Dye-sensitized
solar cells (DSCs) have gained great attention in recent years due
to their low-cost fabrication, flexibility, and high power conversion
efficiency. In a DSC, due to interfaces between the dye and the charge-transport
materials, the interface electrostatics becomes a key factor determining
the overall performance of the cell. Liquid-electrolyte-based DSCs
suffer from low stability, electrolyte leakage, and, in some cases,
electrode corrosion. Replacing liquid electrolyte with a solid semiconducting
material leads to poor interfacial contacts, hence the interface electrostatics
becomes one of the limiting factors. In this work, we present a drift-diffusion
and density functional theory (DFT) study of solid-state DSCs to investigate
the electrostatics at the TiO2/organic dye/Spiro-OMeTAD
interface and its impact on the adsorbed dye energy levels, its absorption
spectrum, and the related charge injection. In our three-dimensional
drift-diffusion model, we solve a set of drift-diffusion equations
coupled to Poisson equation for electrons, holes, doping impurities,
and interface traps simultaneously. After that, we use first-principles
DFT modeling of dye-sensitized interfaces in the presence of the calculated
electric fields. We find that interface traps located below the conduction
band edge of mesoporous TiO2 influence the accumulation
of photogenerated holes and built-in electric field near the interface.
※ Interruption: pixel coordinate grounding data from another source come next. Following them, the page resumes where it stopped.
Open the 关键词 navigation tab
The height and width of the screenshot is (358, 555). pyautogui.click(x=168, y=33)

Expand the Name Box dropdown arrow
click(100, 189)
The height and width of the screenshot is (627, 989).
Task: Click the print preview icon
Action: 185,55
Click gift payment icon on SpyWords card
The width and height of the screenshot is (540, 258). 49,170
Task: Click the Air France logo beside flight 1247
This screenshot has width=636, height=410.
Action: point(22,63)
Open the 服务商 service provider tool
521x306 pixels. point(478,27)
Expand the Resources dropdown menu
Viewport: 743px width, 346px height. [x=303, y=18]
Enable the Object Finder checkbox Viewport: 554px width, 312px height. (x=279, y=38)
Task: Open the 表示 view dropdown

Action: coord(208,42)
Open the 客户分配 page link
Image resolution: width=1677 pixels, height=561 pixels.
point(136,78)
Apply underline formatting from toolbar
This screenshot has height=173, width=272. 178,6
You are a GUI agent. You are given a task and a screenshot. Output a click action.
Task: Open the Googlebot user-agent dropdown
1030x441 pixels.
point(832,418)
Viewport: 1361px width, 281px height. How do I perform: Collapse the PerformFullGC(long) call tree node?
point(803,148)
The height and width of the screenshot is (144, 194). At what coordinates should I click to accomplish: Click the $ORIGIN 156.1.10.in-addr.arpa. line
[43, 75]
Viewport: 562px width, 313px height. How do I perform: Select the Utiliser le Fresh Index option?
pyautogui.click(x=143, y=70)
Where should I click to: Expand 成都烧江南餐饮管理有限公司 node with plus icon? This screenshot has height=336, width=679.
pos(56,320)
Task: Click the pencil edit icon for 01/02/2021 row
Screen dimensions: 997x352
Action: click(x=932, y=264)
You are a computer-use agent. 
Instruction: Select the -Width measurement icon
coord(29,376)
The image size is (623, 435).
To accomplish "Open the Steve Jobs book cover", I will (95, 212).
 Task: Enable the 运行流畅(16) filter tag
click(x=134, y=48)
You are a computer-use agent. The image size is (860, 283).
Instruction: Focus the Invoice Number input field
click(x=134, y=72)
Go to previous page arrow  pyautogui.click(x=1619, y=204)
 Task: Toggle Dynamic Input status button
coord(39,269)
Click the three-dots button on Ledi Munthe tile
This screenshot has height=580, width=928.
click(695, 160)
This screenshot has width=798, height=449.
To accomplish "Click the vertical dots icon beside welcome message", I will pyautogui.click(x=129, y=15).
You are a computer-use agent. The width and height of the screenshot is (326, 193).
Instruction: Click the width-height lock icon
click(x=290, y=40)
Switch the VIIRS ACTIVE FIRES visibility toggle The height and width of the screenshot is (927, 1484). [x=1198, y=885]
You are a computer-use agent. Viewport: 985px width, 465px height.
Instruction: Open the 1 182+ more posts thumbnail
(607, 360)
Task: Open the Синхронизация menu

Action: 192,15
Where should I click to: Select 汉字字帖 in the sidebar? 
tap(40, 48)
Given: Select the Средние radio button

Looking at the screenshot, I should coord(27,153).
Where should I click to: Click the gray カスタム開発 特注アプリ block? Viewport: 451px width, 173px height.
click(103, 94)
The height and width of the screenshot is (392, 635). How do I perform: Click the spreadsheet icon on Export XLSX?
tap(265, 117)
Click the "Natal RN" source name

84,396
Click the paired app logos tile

The built-in electric field leads to change in the energetics at the
dye/TiO2 interface, leading to poor charge injection from
excited dye into TiO2. The simulations were carried out
for different electronic trap densities in TiO2 and different
doping levels in the Spiro-OMeTAD hole-transport layer. This study
helps to a better understanding of the interface electrostatics and
its role in the charge injection mechanism of solid-state DSCs.